[Start of section]

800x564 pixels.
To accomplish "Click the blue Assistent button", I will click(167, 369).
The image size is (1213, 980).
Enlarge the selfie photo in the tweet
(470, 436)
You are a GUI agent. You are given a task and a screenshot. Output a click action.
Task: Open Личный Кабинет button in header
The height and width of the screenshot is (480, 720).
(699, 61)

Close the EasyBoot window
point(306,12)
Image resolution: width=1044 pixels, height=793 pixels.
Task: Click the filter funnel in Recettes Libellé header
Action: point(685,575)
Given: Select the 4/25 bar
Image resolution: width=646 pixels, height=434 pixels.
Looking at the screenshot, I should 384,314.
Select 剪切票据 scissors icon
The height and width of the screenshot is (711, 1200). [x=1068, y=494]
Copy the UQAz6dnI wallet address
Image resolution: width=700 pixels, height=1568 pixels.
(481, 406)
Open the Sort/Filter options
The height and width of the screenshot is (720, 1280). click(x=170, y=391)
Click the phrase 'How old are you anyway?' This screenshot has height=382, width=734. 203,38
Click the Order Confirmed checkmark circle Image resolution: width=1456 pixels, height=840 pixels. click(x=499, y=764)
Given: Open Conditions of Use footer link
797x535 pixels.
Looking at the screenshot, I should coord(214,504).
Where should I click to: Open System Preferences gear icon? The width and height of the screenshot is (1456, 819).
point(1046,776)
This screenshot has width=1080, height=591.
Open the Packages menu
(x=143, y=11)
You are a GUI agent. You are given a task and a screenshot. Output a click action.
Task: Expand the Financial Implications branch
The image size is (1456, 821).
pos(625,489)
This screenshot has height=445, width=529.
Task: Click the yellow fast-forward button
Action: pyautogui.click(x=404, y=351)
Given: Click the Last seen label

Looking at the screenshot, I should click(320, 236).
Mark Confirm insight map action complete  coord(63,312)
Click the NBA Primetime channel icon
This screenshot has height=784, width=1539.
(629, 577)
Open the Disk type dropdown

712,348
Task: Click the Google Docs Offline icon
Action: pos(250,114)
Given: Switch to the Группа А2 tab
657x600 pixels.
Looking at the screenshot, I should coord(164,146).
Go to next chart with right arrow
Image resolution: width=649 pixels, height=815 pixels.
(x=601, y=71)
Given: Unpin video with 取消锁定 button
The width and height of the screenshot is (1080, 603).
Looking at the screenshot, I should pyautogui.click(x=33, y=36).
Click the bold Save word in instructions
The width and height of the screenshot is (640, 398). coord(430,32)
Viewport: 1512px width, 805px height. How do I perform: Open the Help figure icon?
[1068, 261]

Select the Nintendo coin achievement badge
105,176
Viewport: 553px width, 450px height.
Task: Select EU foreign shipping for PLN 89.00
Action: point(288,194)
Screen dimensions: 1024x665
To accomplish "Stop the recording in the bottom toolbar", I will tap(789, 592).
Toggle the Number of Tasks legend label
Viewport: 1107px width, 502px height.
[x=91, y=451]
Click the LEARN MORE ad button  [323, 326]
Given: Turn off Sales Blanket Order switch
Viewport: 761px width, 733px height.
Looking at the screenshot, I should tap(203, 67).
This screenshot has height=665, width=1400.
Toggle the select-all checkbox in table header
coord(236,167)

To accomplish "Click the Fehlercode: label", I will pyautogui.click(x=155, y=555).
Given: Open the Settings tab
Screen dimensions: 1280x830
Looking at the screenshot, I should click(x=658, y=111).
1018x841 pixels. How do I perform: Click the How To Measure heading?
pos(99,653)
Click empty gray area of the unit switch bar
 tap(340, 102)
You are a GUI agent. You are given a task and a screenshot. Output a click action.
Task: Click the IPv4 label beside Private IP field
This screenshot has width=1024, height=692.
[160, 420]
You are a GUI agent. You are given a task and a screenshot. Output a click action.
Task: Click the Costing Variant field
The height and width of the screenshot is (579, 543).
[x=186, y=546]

[End of section]

## The task
In the entries above, how many lines contain the word "accomplish"? Answer with the number only.

## Answer box
3